Author :Xiaofei Kang Release :2019-11-11 Genre :Law Kind :eBook Book Rating :939/5 ( reviews)
Download or read book Women, Family and the Chinese Socialist State, 1950-2010 written by Xiaofei Kang. This book was released on 2019-11-11. Available in PDF, EPUB and Kindle. Book excerpt: This volume includes 14 articles translated from the leading academic history journal in China, Historical Studies of Contemporary China (Dangdai Zhongguo shi yanjiu). It offers a rare window for the English speaking world to learn how scholars in China have understood and interpreted central issues pertaining to women and family from the founding of the PRC to the reform era. Chapters cover a wide range of topics, from women’s liberation, women’s movement and women’s education, to the impact of marriage laws and marriage reform, and changing practices of conjugal love, sexuality, family life and family planning. The volume invites further comparative inquiries into the gendered nature of the socialist state and the meanings of socialist feminism in the global context.
Author :Leta Hong Fincher Release :2021-04-27 Genre :Political Science Kind :eBook Book Rating :655/5 ( reviews)
Download or read book Betraying Big Brother written by Leta Hong Fincher. This book was released on 2021-04-27. Available in PDF, EPUB and Kindle. Book excerpt: A feminist movement clashing with China’s authoritarian government. Featured in the Washington Post and the New York Times. On the eve of International Women’s Day in 2015, the Chinese government arrested five feminist activists and jailed them for thirty-seven days.
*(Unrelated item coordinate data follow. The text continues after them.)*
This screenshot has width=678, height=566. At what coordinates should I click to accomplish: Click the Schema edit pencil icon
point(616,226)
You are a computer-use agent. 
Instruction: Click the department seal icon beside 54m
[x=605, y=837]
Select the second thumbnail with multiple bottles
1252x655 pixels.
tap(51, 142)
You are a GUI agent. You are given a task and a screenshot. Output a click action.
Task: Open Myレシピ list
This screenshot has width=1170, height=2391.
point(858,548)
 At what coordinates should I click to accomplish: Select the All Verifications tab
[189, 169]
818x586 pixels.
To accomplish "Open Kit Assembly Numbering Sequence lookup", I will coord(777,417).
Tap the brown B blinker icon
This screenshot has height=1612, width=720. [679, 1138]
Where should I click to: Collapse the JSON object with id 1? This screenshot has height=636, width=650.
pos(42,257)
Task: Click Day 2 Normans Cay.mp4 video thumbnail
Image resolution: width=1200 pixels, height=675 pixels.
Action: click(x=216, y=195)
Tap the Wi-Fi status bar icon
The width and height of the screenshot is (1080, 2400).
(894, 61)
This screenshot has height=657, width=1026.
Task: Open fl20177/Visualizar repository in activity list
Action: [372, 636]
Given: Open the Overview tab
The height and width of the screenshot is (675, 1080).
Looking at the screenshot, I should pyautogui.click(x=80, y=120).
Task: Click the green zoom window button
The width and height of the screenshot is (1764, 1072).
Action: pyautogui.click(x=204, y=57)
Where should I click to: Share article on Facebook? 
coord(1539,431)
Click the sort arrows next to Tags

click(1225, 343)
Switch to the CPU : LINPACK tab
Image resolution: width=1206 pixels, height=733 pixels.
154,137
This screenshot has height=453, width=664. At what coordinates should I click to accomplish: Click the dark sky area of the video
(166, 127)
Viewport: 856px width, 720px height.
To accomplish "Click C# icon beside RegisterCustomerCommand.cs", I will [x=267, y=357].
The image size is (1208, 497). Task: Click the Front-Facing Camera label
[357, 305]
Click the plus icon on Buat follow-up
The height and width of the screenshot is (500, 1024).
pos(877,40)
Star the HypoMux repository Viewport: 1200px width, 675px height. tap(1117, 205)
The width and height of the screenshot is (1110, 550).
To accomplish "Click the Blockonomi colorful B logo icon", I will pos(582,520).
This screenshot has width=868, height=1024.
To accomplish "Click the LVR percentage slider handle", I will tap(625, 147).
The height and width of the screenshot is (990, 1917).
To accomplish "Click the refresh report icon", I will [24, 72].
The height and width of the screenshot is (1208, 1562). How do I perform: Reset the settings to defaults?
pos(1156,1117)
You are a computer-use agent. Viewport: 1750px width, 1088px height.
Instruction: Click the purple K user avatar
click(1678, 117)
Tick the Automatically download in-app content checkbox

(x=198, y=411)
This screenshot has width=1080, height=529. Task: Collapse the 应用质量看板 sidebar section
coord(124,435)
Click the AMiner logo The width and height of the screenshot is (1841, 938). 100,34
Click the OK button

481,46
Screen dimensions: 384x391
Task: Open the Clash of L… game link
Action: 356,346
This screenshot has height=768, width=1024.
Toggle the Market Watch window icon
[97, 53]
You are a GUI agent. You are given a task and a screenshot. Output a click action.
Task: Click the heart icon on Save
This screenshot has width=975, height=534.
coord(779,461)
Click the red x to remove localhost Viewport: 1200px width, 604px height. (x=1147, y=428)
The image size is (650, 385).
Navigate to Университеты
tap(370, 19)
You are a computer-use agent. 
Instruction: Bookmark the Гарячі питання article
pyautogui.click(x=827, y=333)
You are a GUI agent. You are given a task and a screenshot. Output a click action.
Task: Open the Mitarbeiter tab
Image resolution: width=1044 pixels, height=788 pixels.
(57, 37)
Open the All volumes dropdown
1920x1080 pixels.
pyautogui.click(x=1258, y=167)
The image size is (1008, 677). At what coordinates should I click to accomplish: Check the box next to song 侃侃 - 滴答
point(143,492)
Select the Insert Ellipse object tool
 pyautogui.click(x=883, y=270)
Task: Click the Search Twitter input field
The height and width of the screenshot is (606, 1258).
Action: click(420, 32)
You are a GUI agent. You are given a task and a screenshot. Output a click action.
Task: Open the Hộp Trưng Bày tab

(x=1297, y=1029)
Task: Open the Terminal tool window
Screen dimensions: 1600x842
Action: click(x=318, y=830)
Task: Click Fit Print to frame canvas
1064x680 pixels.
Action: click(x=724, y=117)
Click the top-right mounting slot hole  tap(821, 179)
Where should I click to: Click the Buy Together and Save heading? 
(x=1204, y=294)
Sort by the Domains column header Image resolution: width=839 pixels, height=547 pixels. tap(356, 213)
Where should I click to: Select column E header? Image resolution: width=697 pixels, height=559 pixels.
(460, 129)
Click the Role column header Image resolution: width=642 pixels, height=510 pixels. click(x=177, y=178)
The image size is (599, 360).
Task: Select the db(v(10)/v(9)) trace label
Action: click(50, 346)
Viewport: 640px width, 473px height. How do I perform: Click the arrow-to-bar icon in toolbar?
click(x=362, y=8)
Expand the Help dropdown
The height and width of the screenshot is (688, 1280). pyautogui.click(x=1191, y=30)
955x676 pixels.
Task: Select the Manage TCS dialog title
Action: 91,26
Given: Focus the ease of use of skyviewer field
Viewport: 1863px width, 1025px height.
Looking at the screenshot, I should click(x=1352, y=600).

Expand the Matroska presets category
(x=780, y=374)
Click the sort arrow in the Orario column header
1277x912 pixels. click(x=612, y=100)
The Feminist Five became a global cause célèbre, with Hillary Clinton speaking out on their behalf and activists inundating social media with #FreetheFive messages. But the Five are only symbols of a much larger feminist movement of civil rights lawyers, labor activists, performance artists, and online warriors prompting an unprecedented awakening among China’s educated, urban women. In Betraying Big Brother, journalist and scholar Leta Hong Fincher argues that the popular, broad-based movement poses the greatest challenge to China’s authoritarian regime today. Through interviews with the Feminist Five and other leading Chinese activists, Hong Fincher illuminates both the difficulties they face and their “joy of betraying Big Brother,” as one of the Feminist Five wrote of the defiance she felt during her detention. Tracing the rise of a new feminist consciousness now finding expression through the #MeToo movement, and describing how the Communist regime has suppressed the history of its own feminist struggles, Betraying Big Brother is a story of how the movement against patriarchy could reconfigure China and the world.
Author :Leta Hong Fincher Release :2016-07-31 Genre :Social Science Kind :eBook Book Rating :912/5 ( reviews)
Download or read book Leftover Women written by Leta Hong Fincher. This book was released on 2016-07-31. Available in PDF, EPUB and Kindle. Book excerpt: ‘Scattered with inspiring life-stories of courageous women.’ The Guardian In the early years of the People’s Republic, the Communist Party sought to transform gender relations. Yet those gains have been steadily eroded in China’s post-socialist era. Contrary to the image presented by China’s media, women in China have experienced a dramatic rollback of rights and gains relative to men. In Leftover Women, Leta Hong Fincher exposes shocking levels of structural discrimination against women, and the broader damage this has caused to China’s economy, politics, and development.